Question

A well with 14 m diameter is dug up to 49 m deep. Now the soil taken out during dug is made into cubical blocks of 3.5m side each, then how many such blocks were made?

Answer

**step1** Understanding the dimensions of the well

The well is cylindrical in shape.
Its diameter is given as 14 meters.
Its depth (which is the height of the cylinder) is given as 49 meters.

**step2** Calculating the radius of the well

The radius of a circle is half of its diameter.
Radius = Diameter ÷ 2
Radius = 14 meters ÷ 2 = 7 meters.

**step3** Calculating the volume of the soil dug from the well

The volume of the soil dug from the well is the volume of the cylinder.
The formula for the volume of a cylinder is $$ V = \pi \times \text{radius} \times \text{radius} \times \text{height} $$.
For calculations involving circles, we often use the fraction $$\frac{22}{7}$$ as an approximation for $$\pi$$.
Volume of well = $$\frac{22}{7} \times 7 \text{ m} \times 7 \text{ m} \times 49 \text{ m}$$
First, we can cancel out one 7 from the radius with the 7 in the denominator of $$\frac{22}{7}$$.
Volume of well = $$22 \times 7 \text{ m} \times 49 \text{ m}$$
Now, we multiply the numbers:
$$22 \times 7 = 154$$
$$154 \times 49$$
To multiply $$154 \times 49$$:
$$154 \times 50 = 7700$$
$$154 \times 1 = 154$$
$$7700 - 154 = 7546$$
So, the volume of the soil dug from the well is 7546 cubic meters.

**step4** Understanding the dimensions of the cubical blocks

The soil taken out is made into cubical blocks.
Each cubical block has a side length of 3.5 meters.

**step5** Calculating the volume of one cubical block

The formula for the volume of a cube is $$ \text{side} \times \text{side} \times \text{side} $$.
Side length = 3.5 meters. We can also write 3.5 as the fraction $$\frac{7}{2}$$.
Volume of one block = $$3.5 \text{ m} \times 3.5 \text{ m} \times 3.5 \text{ m}$$
Using fractions:
Volume of one block = $$\frac{7}{2} \text{ m} \times \frac{7}{2} \text{ m} \times \frac{7}{2} \text{ m}$$
Multiply the numerators: $$7 \times 7 \times 7 = 49 \times 7 = 343$$
Multiply the denominators: $$2 \times 2 \times 2 = 8$$
So, the volume of one block is $$\frac{343}{8}$$ cubic meters.
Alternatively, using decimals:
$$3.5 \times 3.5 = 12.25$$
$$12.25 \times 3.5 = 42.875$$
The volume of one block is 42.875 cubic meters.

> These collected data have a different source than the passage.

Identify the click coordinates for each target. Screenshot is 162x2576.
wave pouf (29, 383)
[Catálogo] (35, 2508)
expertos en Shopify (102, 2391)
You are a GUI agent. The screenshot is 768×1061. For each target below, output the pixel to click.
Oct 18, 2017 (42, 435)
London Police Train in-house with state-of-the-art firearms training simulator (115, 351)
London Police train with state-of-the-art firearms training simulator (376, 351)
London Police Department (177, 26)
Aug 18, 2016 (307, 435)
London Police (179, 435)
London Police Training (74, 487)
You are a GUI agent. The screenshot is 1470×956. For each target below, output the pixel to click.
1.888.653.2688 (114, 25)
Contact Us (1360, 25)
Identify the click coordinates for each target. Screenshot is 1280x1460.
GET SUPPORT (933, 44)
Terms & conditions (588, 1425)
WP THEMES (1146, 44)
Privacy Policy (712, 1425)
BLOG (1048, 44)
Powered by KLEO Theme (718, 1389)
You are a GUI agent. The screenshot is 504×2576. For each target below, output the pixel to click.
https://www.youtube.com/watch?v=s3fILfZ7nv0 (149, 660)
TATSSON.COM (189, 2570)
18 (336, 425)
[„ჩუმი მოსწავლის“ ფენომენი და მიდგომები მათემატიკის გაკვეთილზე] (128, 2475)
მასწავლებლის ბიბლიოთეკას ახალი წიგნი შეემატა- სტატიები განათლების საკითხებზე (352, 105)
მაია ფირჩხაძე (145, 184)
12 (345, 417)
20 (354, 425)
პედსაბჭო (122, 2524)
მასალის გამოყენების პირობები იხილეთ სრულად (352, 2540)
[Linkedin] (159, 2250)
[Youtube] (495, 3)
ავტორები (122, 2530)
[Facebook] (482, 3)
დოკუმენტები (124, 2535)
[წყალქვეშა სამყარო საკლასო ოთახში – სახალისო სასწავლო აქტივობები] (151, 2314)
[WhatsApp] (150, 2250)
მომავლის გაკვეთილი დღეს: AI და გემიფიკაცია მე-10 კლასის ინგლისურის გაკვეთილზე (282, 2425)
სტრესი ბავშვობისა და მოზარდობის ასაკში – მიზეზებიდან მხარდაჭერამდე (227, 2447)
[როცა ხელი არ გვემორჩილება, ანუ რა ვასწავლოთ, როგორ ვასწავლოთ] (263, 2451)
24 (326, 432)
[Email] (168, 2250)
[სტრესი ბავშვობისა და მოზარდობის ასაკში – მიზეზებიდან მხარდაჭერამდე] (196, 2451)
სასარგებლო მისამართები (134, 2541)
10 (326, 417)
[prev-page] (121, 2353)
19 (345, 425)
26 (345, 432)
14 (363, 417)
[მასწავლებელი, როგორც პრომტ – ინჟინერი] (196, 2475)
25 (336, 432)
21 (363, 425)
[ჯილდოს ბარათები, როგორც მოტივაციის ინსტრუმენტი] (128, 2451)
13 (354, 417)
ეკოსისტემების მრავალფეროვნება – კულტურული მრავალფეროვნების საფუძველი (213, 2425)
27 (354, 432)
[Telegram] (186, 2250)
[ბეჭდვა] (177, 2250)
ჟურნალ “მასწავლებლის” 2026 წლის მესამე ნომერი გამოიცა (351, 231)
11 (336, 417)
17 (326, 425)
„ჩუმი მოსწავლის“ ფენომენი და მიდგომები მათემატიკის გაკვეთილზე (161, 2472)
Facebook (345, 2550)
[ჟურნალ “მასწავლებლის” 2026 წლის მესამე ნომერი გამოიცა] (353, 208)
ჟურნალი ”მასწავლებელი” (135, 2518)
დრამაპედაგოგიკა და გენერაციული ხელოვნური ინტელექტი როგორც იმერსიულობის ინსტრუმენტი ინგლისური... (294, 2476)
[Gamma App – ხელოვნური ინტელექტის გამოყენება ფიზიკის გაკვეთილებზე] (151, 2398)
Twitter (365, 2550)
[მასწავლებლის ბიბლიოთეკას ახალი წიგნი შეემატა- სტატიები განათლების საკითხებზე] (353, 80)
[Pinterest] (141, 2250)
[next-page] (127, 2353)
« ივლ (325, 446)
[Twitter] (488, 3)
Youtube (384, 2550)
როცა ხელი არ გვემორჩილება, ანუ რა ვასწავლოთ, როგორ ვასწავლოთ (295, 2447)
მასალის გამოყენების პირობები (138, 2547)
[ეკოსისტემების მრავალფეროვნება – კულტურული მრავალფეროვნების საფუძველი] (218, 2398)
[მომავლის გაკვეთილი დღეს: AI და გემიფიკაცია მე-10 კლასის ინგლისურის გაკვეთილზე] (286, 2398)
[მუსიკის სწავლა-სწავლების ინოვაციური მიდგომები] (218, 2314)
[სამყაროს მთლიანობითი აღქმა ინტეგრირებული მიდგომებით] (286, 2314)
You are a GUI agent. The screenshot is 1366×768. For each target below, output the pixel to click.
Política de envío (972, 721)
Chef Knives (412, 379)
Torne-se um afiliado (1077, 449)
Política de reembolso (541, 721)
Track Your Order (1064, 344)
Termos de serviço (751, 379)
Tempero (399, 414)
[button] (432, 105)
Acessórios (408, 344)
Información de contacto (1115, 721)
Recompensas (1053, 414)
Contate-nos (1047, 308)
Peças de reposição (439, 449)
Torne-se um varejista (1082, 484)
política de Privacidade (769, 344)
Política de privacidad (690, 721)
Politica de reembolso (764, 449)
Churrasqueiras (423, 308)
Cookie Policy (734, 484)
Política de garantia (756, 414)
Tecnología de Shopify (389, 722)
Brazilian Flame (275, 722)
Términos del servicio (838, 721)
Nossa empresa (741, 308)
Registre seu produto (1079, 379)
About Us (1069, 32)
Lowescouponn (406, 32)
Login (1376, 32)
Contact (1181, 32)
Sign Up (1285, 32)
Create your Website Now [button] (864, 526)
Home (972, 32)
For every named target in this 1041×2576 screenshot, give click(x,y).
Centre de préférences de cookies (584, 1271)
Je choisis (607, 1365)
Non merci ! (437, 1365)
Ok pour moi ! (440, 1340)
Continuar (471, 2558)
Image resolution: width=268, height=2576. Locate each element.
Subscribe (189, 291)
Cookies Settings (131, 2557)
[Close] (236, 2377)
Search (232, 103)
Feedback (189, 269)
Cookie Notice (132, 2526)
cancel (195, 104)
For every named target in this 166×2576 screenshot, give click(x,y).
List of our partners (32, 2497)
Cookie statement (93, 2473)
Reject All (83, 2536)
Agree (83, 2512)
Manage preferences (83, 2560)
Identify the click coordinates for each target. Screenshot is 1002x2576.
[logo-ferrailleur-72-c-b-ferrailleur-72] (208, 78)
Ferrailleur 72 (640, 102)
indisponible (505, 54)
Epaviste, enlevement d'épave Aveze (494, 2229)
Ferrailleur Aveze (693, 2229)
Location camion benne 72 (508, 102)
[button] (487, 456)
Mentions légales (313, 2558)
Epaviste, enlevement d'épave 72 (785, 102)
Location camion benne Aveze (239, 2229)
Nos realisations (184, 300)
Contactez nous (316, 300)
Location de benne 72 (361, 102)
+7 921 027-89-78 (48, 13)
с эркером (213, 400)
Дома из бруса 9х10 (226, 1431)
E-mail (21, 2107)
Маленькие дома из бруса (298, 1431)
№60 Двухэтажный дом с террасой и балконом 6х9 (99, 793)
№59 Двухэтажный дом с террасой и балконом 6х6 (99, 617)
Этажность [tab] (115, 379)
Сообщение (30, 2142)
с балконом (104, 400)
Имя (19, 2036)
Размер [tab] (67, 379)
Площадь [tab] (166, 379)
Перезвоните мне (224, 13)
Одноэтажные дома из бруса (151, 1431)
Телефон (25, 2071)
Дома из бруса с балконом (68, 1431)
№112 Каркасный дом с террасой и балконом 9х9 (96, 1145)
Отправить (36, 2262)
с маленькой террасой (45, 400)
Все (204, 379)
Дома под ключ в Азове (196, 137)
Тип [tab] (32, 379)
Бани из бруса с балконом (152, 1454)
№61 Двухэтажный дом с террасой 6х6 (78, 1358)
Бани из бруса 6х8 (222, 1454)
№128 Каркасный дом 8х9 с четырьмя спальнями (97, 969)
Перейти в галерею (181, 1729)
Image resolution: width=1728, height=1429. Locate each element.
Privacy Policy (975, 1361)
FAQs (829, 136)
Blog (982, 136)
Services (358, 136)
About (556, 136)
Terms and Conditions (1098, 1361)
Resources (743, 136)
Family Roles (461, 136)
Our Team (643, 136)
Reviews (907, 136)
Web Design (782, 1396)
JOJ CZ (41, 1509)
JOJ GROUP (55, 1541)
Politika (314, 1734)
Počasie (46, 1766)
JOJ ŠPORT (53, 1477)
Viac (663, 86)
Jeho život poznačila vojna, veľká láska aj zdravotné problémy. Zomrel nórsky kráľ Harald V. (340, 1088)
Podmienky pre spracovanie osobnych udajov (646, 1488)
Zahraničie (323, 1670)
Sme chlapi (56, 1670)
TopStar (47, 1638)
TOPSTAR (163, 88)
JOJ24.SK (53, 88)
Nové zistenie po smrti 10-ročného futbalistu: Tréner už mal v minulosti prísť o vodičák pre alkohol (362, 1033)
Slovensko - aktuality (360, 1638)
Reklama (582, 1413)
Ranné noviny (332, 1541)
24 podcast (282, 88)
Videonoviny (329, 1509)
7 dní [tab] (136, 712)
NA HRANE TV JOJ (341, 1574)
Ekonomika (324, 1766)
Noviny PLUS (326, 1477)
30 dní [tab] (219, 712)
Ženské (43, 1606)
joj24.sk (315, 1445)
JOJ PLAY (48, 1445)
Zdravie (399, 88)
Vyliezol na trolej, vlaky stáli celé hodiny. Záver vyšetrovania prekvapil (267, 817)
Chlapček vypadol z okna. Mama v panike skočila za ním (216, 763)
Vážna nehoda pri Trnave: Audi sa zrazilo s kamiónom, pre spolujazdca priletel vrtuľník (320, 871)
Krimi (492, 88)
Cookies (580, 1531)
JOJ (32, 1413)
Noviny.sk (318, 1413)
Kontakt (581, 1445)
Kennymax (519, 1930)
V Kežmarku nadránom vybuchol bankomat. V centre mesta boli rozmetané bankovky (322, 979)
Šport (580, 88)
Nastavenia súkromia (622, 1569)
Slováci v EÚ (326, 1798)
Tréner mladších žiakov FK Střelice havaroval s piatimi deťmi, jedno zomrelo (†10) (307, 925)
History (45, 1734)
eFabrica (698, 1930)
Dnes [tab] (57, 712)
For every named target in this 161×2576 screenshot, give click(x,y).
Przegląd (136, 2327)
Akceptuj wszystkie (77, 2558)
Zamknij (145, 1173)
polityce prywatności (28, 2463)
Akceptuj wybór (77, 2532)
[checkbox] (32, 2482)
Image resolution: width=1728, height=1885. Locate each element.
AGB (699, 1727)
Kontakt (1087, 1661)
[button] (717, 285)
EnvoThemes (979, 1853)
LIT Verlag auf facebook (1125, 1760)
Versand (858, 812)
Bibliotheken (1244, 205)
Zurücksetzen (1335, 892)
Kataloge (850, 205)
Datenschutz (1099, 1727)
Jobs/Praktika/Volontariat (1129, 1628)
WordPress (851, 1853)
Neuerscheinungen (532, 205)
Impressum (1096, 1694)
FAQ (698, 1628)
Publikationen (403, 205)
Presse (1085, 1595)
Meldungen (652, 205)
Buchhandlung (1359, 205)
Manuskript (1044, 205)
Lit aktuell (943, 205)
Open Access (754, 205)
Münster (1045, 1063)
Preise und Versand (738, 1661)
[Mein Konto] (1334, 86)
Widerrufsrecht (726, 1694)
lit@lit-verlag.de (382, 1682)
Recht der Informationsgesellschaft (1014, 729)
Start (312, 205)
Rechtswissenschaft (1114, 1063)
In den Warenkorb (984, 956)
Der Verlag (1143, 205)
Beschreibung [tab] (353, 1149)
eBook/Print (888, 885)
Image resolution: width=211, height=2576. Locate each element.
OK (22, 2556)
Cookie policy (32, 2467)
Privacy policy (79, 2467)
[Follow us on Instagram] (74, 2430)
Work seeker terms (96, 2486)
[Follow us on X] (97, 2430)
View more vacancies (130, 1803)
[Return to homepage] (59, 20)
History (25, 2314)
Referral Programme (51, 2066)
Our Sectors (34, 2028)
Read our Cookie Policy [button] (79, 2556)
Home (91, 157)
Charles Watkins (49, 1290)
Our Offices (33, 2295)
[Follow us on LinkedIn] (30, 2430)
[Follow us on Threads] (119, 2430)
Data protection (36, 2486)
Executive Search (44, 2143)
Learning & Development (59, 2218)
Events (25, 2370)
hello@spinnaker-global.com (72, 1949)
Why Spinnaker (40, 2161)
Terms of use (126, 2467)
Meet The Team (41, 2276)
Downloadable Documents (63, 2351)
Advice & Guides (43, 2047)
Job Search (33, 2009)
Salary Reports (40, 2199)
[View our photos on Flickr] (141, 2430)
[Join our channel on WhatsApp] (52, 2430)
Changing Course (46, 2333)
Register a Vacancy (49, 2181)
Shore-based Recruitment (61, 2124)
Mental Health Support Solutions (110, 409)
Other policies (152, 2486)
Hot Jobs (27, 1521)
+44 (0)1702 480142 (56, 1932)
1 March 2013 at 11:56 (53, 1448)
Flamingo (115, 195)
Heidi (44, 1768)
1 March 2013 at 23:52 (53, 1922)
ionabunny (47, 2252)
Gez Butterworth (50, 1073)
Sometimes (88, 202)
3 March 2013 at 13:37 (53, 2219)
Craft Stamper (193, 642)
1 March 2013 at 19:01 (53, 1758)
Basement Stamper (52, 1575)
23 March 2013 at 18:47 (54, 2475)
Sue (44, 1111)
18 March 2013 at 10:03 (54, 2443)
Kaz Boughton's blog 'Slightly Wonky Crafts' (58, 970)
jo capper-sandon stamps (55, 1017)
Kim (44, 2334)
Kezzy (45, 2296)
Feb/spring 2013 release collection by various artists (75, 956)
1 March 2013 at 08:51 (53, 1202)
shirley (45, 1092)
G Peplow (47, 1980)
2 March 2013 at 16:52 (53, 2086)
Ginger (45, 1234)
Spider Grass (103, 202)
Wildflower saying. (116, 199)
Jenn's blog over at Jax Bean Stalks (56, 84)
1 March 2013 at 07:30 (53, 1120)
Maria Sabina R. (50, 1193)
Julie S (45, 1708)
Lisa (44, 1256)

**step6** Calculating the number of cubical blocks

To find the number of blocks, we divide the total volume of soil by the volume of one cubical block.
Number of blocks = Volume of soil from well ÷ Volume of one block
Number of blocks = $$7546 \text{ m}^3 \div \frac{343}{8} \text{ m}^3$$
To divide by a fraction, we multiply by its reciprocal:
Number of blocks = $$7546 \times \frac{8}{343}$$
From Step 3, we know that the volume of the well was calculated as $$22 \times 7 \times 49$$.
We also know that $$7 \times 49 = 343$$.
So, the total volume of soil is $$22 \times 343$$.
Number of blocks = $$(22 \times 343) \times \frac{8}{343}$$
We can cancel out 343 from the numerator and denominator:
Number of blocks = $$22 \times 8$$
$$22 \times 8 = 176$$
Therefore, 176 such cubical blocks were made.